Saturday, 21 June 2014 - 4:18pm IST | Place: Pune | Agency: dna
  • Palkhi-Dnyaneshwar-Tukaram-Pune-Pandharpur-Warkari-Wari dna Correspondent dna

Big droplets of water hit the windscreen as I started my journey from Koregoan Park. Everyone had left office early, it was one of those rare days that was declared a half day. It was the day when the ‘Palkhi’ proceeded to its holy destination through Pune.

I had planned out the route to my home in Shivajinagar in my head; the diversions I would take and how I would bypass the blocked roads, but little did I know that eventually I’d travel a path I had avoided for more than two decades. As the rain grew heavier, so did the traffic until at a point it came to a complete standstill; long queues of red tail lights lined up in front of me. No right, No left. I saw people getting out and that’s when I decided to pull over and park. I was going to walk my way home even if it took two hours to do so.

The rain had gentled down a little as I, in my corporate navy trousers and pin striped shirt complete with a poster blue tie, reached closer to the Fergusson College Road. I could hear the clanking of the Manjeera a few meters away, several of them chiming out their rhythmic collisions. I thought of ways to avoid the rural lot; perhaps I could wait for a lull in the procession and cross the road? Or perhaps I could run through it? I cringed at the very thought of it. For one, I hated crowds and for two, I really thought processions of the religious kinds were a waste of time.

Drenched, I watched from the Pavement; men and women swirling and swaying to the rhythm of several hundreds of manjeeras, dhols and tutaaris all tuned to a different beat, families handing out packed parcels of food to those who wanted a bite, a few others clad in saffron turbans passing bottles of water to the thirsty and several others who occasionally jumped in and out to catch a glimpse of the Palkhi. As I searched for the right moment to run across to the other side of the road, I wondered what was it that all these people see that I couldn’t. Why would someone walk for miles in this rain? That’s when something soft touched my forehead.

A man had appeared out of thin air. He spoke to me in Marathi. I did not hear him well over the music but could make out the rural accent. When I touched my forehead I realised he had smeared a tikaa onto it; a faint sandalwood one. The man flashed a wide white smile and disappeared into the perennial river of people. I wanted to wipe it off. I didn’t. I simply followed him into the crowds.

The rain had almost stopped now but I was surrounded by a different kind of rain; that of colour, chanting and the cacophony of several instruments playing at once. I wasn’t sure how I could push my way through to the other side. I had to get out of this madness. Just as I saw a little sliver of road clearing up, a woman stopped me and applied something black onto my forehead.
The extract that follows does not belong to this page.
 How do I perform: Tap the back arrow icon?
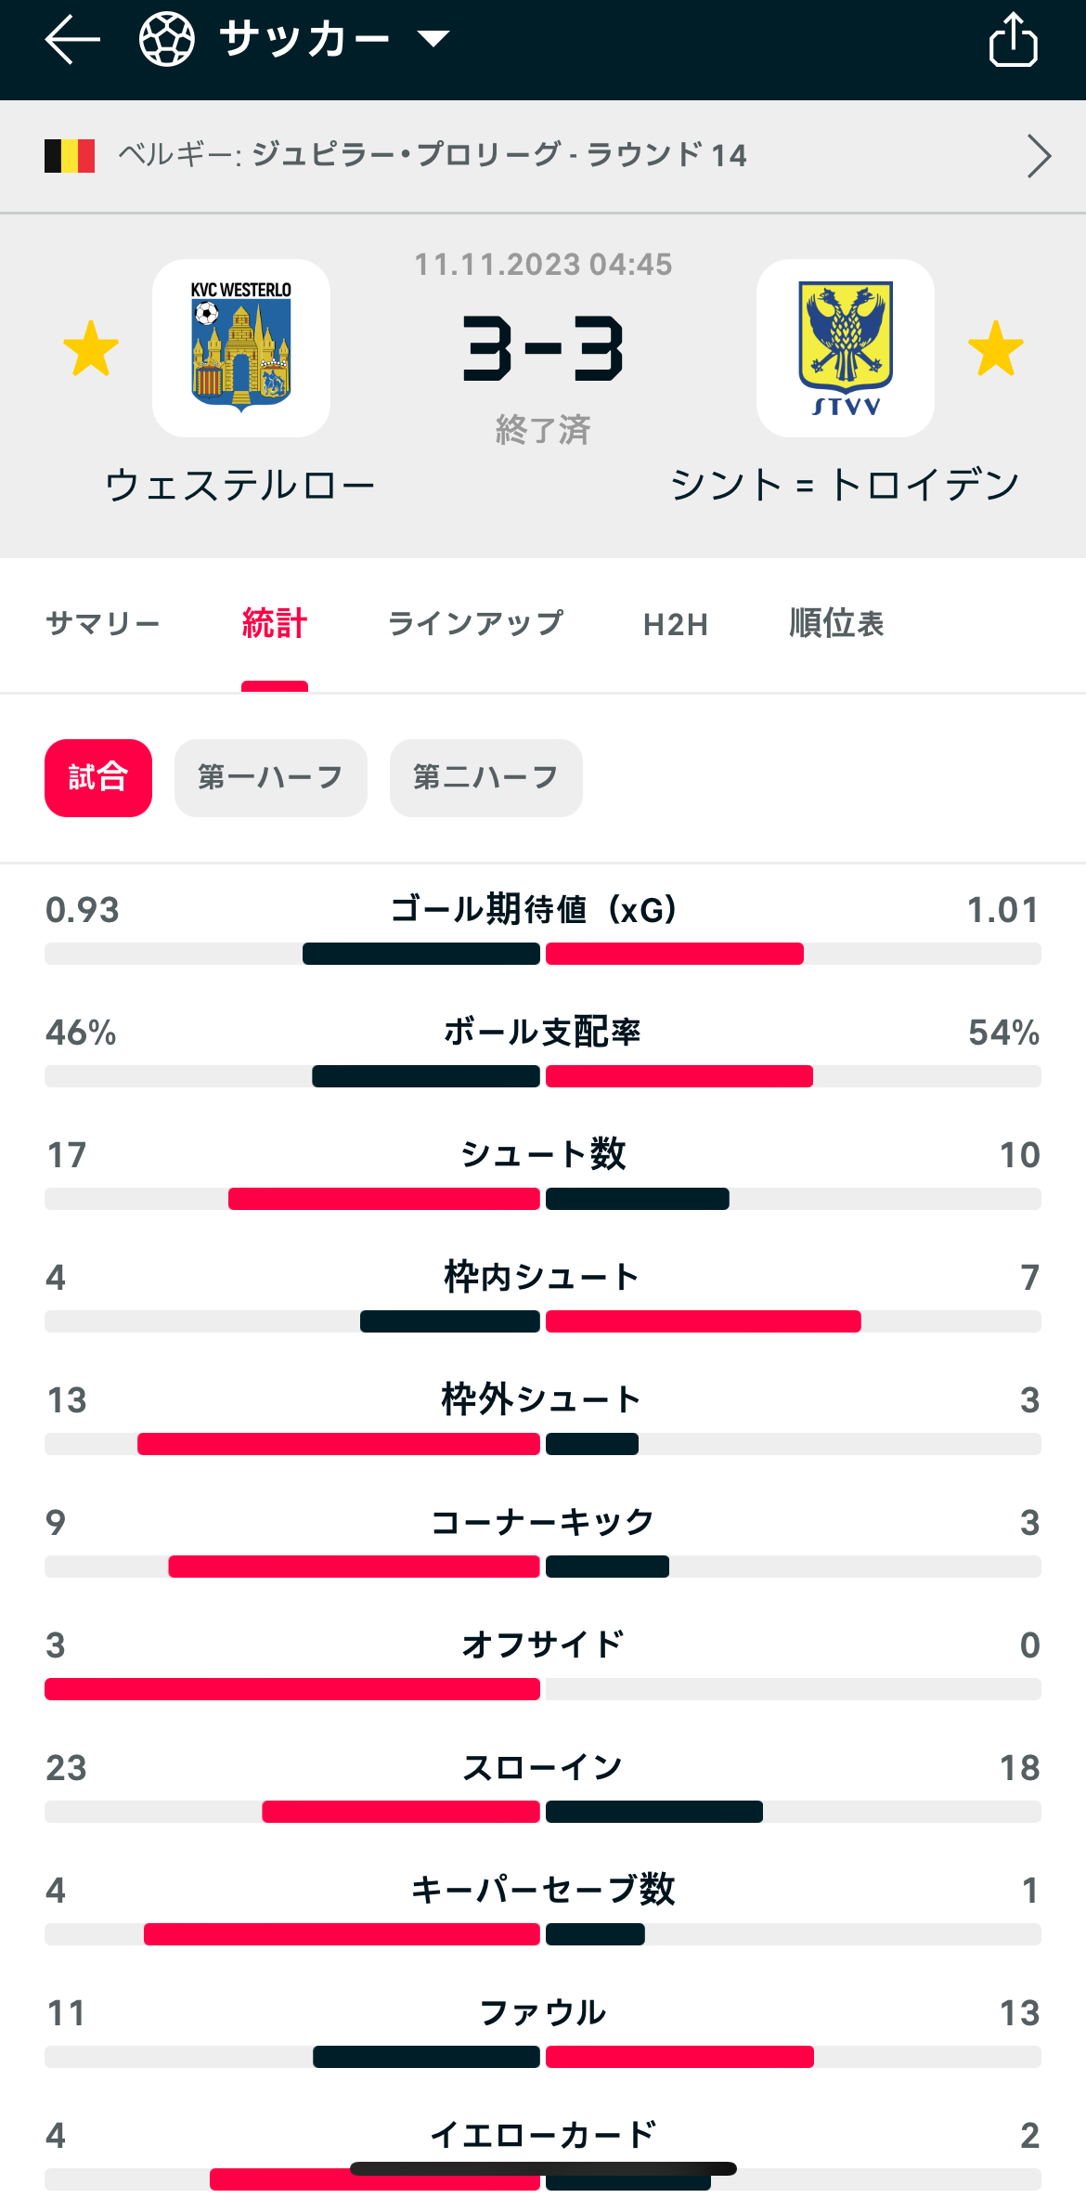tap(72, 40)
The little clearing I had seen had been swallowed by a group of men carrying what looked like a chariot. I could hear their song. ‘We walk this distance for you, oh lord’ it rang. I stared at the overly decorated chariot. The silver ‘padukas’inside were not unfamiliar to me and yet it looked alien. The reverence in the atmosphere made it new to me. I still could not fathom the zest with which people carried it but I could feel the energy that had kept them going. They made no difference between me and them. It was I who made that difference. It was I who viewed them as another people. At least till this moment.
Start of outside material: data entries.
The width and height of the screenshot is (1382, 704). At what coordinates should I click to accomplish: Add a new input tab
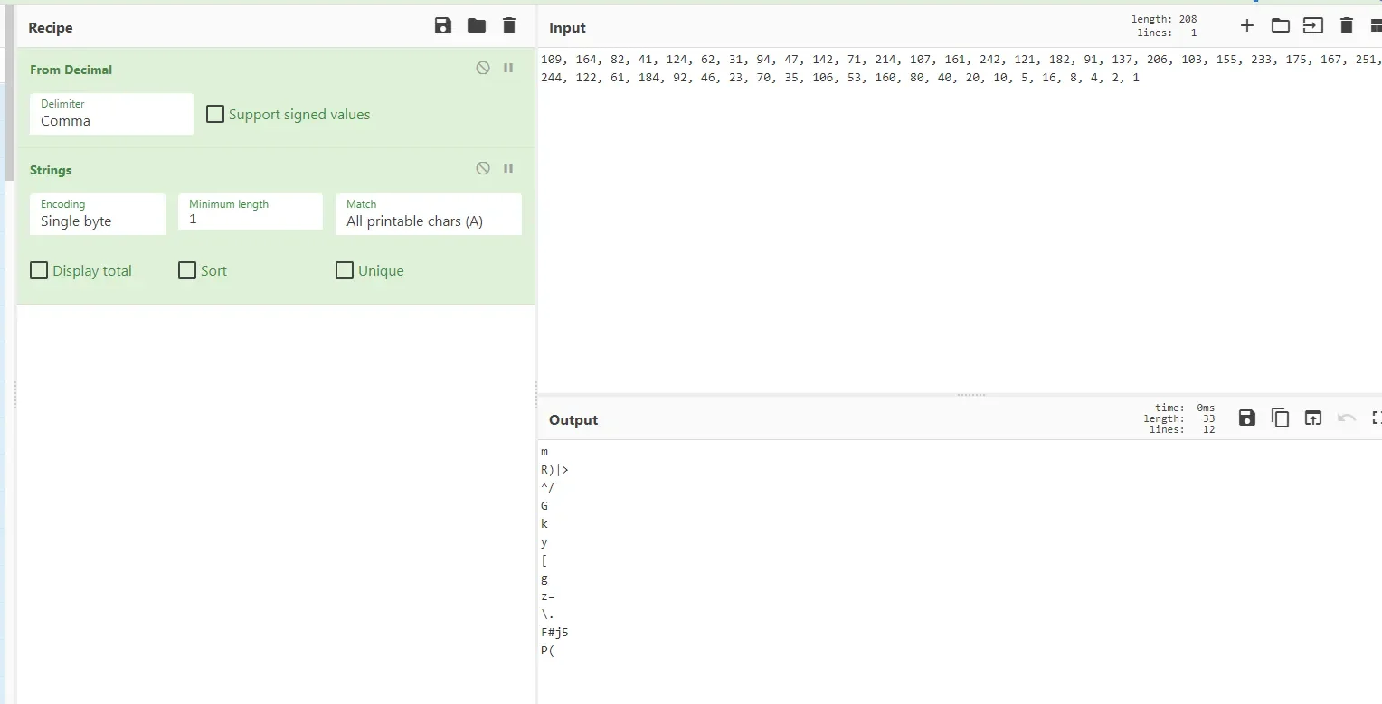click(x=1247, y=26)
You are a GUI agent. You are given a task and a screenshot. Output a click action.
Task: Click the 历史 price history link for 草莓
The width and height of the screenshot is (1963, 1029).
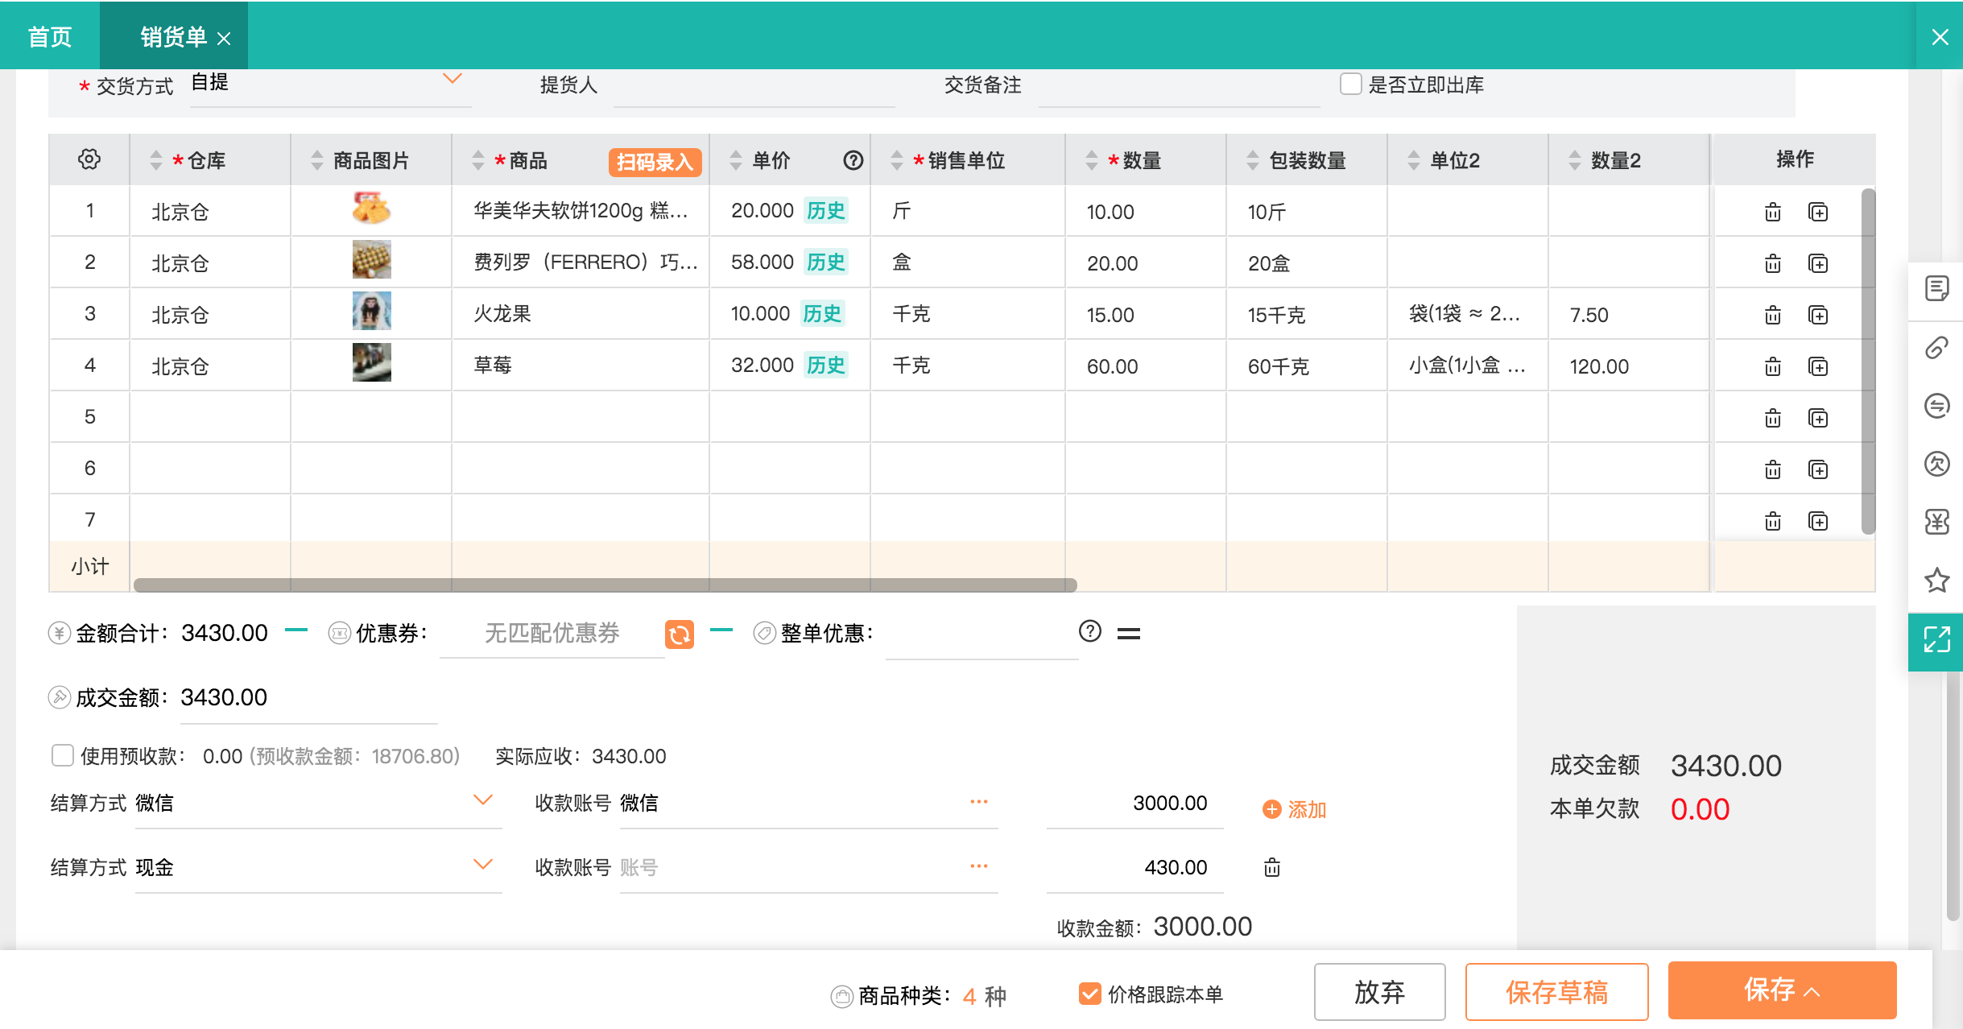coord(826,365)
My eyes closed for a while, I took in what I had thought was noise earlier and let it transform into music within me. I loosened my tie and decided to walk with the Palkhi for a while.
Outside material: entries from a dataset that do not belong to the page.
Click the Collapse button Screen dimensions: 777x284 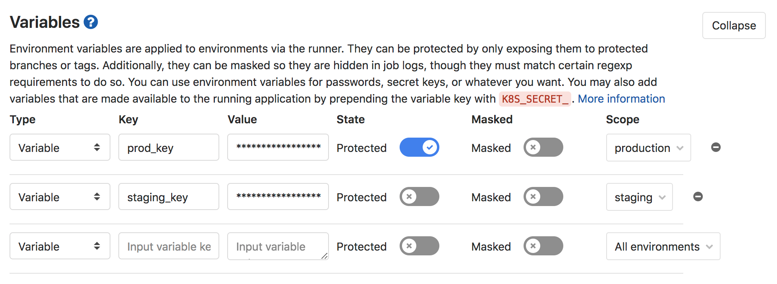click(x=734, y=25)
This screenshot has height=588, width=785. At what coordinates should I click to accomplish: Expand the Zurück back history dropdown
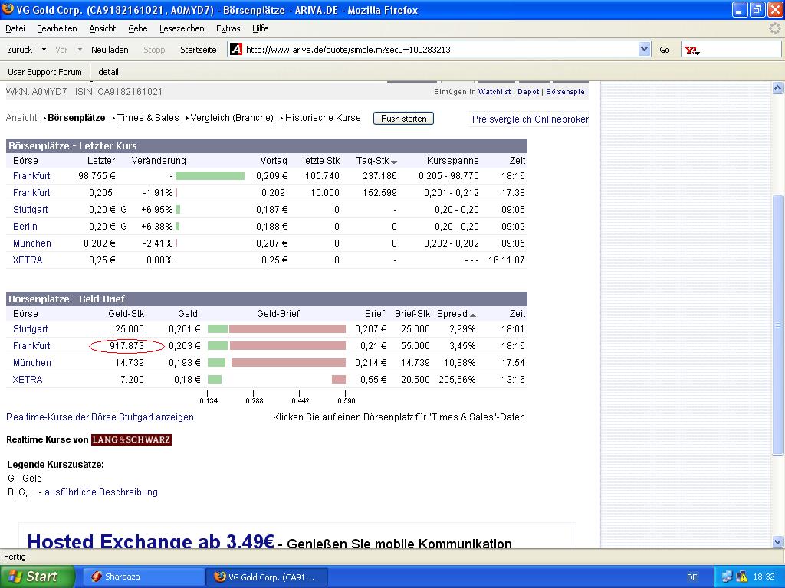[x=44, y=50]
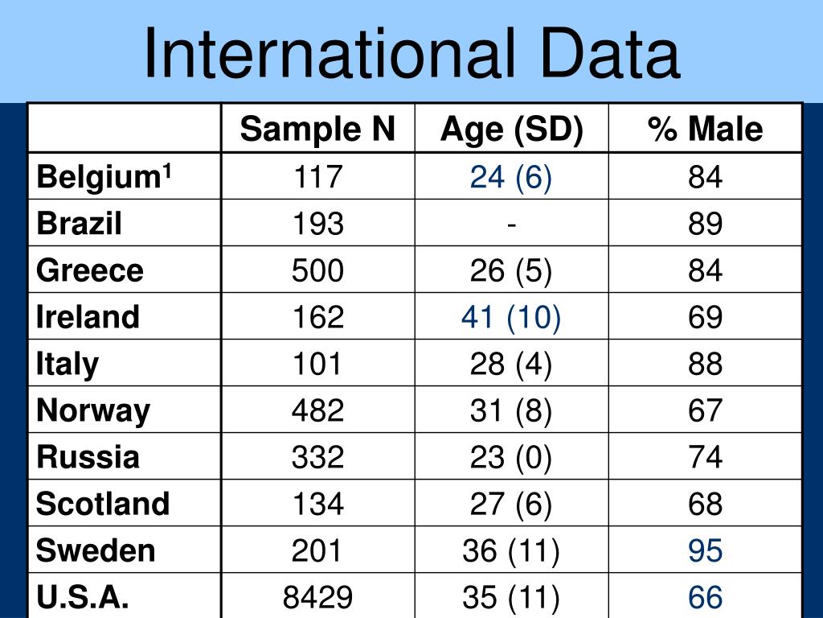This screenshot has height=618, width=823.
Task: Click Brazil's percent male value 89
Action: (x=706, y=224)
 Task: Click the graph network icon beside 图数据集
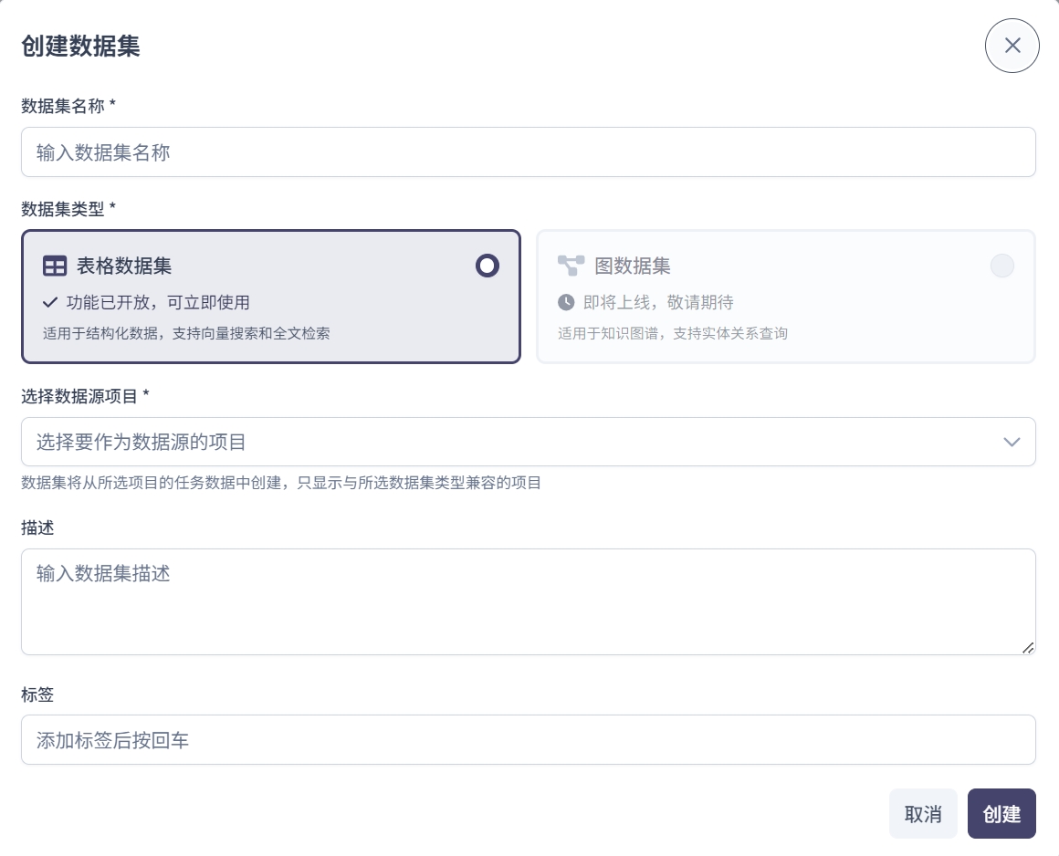(x=571, y=266)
A short distance later, with my hands full of tiny white sugar balls I exited the procession and turned into the lane that wound to my house. I was drenched to my core, not with rain but with awe and respect for those who travel several hundred kilometers; For those who are more in touch with themselves and any urban bred slicker would ever be; with their spirit to never give up and unquestionable trust in their faith and with the regret that I had shied away from such revelry for so many years of being a Punekar.